On peut sans doute considérer qu'il s'agit d'un "road novel" puisque Lydia et son fils Luca entreprennent un long voyage depuis Acapulco jusqu'à la Tucson (Arizona). Mais point de départ et point d'arrivée importent moins que les conditions du voyage. Car si Lydia, jeune libraire mexicaine, cherche à gagner les EtatsUnis, c'est parce que toute sa famille - 16 personnes réunies pour une fête d'annirversaire - vient d'être tuée par les sicaires du cartel qui a pris le pouvoir à Acapulco. Elle et Luca, réfugiés dans la douche ont échappé au massacre, mais Lydia, qui connaît l'identité du commanditaire, sait qu'elle doit fuir immédiatement, avant même de savoir où et comment.
Le début du roman est haletant, la suite l'est tout autant puisque Lydia et son fils vont suivre le chemin des migrants, emprunter avec eux La Bestia, les trains qui remontent vers le Nord jusqu'à la frontière. La fuite de la mère et de l'enfant est une suite de violences, de brutalités, de terreurs et d'angoisse, mais aussi d'entraide et de solidarité.
Certes le récit semble parfois faire l'inventaire de toutes les situations auxquelles les migrants sont confrontées, mais ce qui est mis en valeur par l'auteur, c'est toujours le vécu, le ressenti des personnages. Il y a les faits, mais il y a surtout les émotions et l'écriture de Jeanine Cummings surprend par sa précision et sa fluidité. Habile, très habile. J'ai rarement lu roman aussi accrocheur et j'avoue avoir été vérifié dans les derniers pages si Lydia et Lucas s'en sortaient tant la tension était parfois forte.
Très contente de ma lecture, j'ai été cherché quelques informations sur l'auteur et j'ai découvert que le livre faisait l'objet d'une méchante polémique.
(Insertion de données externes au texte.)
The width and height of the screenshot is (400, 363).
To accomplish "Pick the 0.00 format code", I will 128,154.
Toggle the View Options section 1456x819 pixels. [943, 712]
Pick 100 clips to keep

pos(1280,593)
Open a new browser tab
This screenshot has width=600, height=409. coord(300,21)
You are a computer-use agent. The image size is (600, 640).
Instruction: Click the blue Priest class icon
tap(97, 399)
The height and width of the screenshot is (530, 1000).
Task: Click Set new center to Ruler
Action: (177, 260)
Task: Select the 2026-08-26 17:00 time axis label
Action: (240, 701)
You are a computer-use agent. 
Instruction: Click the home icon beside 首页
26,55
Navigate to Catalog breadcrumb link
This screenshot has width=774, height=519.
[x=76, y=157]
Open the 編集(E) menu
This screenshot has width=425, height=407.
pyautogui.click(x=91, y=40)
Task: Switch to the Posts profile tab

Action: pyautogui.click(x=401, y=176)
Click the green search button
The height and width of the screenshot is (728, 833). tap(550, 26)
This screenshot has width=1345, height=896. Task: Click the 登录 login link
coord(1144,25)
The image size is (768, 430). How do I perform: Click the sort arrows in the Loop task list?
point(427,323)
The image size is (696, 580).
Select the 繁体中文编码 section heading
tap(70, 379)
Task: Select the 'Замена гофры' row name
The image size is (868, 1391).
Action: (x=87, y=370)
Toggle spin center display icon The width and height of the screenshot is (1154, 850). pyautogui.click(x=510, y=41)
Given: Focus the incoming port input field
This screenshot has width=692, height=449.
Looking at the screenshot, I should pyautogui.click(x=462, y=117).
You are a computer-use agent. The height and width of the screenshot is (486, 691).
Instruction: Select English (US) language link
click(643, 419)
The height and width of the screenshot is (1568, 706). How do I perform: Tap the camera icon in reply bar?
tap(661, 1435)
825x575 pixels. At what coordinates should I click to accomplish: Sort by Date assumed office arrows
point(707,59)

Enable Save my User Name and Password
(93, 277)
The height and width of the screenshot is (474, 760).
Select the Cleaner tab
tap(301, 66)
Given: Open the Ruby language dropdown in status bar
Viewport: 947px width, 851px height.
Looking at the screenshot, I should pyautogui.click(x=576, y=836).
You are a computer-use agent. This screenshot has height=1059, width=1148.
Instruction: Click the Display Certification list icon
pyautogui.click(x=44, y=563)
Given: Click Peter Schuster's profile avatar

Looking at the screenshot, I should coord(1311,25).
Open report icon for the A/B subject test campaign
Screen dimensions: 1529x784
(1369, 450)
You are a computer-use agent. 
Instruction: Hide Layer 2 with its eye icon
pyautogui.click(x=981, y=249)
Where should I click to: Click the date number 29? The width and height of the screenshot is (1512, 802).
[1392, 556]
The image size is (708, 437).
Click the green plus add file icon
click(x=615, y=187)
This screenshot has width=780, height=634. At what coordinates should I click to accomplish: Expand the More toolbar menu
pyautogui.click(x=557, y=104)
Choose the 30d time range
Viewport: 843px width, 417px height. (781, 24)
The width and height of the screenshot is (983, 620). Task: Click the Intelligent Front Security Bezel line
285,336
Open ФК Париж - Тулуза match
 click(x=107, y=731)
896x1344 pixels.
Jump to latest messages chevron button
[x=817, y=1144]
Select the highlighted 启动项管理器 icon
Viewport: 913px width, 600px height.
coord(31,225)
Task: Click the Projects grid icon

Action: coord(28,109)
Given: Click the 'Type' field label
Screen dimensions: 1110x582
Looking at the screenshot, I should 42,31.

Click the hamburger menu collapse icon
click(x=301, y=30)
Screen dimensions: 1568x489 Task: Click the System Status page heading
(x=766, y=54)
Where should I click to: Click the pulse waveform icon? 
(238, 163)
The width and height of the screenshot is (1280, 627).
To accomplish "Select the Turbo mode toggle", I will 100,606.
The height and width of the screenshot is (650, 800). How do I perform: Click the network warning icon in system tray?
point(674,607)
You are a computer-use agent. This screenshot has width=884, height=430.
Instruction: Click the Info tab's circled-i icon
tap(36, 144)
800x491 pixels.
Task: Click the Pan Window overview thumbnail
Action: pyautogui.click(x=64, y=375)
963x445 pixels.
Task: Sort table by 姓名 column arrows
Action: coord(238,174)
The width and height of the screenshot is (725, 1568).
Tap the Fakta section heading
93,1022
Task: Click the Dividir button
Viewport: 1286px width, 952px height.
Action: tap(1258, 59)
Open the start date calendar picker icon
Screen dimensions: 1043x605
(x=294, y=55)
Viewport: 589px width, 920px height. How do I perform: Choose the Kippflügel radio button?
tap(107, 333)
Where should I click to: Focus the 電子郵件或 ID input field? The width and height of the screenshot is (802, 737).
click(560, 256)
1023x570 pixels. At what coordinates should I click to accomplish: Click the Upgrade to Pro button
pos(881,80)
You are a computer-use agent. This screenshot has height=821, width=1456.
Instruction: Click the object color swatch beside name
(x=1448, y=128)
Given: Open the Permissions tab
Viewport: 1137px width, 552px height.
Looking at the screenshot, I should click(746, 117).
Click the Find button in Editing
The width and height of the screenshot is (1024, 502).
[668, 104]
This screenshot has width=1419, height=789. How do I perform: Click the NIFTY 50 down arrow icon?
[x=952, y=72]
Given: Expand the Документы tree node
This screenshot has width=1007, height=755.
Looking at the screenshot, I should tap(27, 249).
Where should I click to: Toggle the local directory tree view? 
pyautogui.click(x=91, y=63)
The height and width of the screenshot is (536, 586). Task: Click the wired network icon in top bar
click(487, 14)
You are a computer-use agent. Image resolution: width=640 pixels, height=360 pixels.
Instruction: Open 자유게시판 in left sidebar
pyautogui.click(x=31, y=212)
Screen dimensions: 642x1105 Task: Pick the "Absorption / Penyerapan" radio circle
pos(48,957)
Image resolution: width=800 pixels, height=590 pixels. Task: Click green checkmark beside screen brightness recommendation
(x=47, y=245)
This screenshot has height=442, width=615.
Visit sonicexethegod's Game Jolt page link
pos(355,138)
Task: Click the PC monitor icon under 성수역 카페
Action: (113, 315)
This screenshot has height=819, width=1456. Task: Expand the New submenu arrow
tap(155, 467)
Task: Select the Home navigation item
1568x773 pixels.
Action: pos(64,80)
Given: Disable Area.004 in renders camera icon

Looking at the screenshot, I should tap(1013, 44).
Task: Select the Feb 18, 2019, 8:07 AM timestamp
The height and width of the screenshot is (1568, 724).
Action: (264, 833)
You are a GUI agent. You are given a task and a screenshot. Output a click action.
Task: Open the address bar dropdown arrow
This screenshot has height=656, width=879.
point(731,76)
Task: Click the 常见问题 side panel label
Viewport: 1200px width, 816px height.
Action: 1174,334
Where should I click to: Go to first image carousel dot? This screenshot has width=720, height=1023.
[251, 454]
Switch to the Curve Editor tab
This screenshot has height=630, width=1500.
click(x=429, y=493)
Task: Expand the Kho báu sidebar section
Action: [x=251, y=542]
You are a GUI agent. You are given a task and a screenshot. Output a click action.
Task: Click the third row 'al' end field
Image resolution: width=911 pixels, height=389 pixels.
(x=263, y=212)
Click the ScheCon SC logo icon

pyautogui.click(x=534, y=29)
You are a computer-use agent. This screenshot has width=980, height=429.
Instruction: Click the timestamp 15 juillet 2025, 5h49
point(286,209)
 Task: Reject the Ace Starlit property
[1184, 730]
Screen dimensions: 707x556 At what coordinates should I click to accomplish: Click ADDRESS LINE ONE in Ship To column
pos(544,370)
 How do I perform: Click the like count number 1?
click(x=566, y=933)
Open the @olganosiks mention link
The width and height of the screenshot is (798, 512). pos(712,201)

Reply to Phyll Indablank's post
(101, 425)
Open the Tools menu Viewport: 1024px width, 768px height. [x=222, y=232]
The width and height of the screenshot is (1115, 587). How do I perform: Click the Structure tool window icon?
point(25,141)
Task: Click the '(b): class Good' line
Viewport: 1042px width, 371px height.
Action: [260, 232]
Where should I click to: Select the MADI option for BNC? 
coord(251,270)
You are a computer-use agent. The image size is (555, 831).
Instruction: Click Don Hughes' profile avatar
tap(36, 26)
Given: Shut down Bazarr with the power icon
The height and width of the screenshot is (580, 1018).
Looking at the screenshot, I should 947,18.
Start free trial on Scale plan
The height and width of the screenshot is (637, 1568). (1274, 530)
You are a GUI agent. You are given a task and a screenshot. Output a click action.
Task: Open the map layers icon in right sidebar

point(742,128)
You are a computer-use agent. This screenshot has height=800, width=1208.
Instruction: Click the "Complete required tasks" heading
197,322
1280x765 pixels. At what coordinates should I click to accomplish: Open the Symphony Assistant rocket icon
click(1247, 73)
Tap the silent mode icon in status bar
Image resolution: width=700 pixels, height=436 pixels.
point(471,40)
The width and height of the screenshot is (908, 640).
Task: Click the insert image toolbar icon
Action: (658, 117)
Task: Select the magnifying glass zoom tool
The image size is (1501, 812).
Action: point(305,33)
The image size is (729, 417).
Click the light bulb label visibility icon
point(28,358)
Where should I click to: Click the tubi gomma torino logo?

On reproche à l'auteur - blanche avec une lointaine ascendance portoricaine - de s'être emparée d'un sujet qui ne lui appartient pas puisqu'elle n'est ni mexicaine, ni même latina. Une accusation que j'ai peine à comprendre parce qu'elle revient à limiter les possibilités pour un écrivain, un réalisateur, un artiste en général de parler d'autre chose que de sa propre culture. Quoi qu'il en dise - Madame Bovary c'est moi! - Flaubert n'a pas le droit d'évoquer les émois d'une petite dinde provinciale ? Zola, fils d'ingénieur méridional, ne peut parler au nom d'Etienne Lantier et dénoncer avec lui, les conditions de travail des mineur de Montsou ? Le procès est absurde. Je reconnais qu'il y a certainement eu des abus, en particulier au cinéma, quand Indiens et Noirs étaient joués par des blancs et il y a sans doute dans le livre de Jeanine Cummins quelques stéréotypes abusifs, mais entre les reportages, documentaires et autres récits de première main sur les cartels mexicains et les migrants, et la mise en scène par la fiction des mêmes faits, l'écart ne m'a pas paru si grand. Et il me semble que son roman a plus de chances d'être lu qu'un très informé, mais très fastidieux article du Monde ou du New York Times.
En tout cas je suis déjà curieuse de savoir comment les lecteur réagiront lorsque ce roman sera traduit et publié en français. Car ce n'est, hélas, pas encore le cas.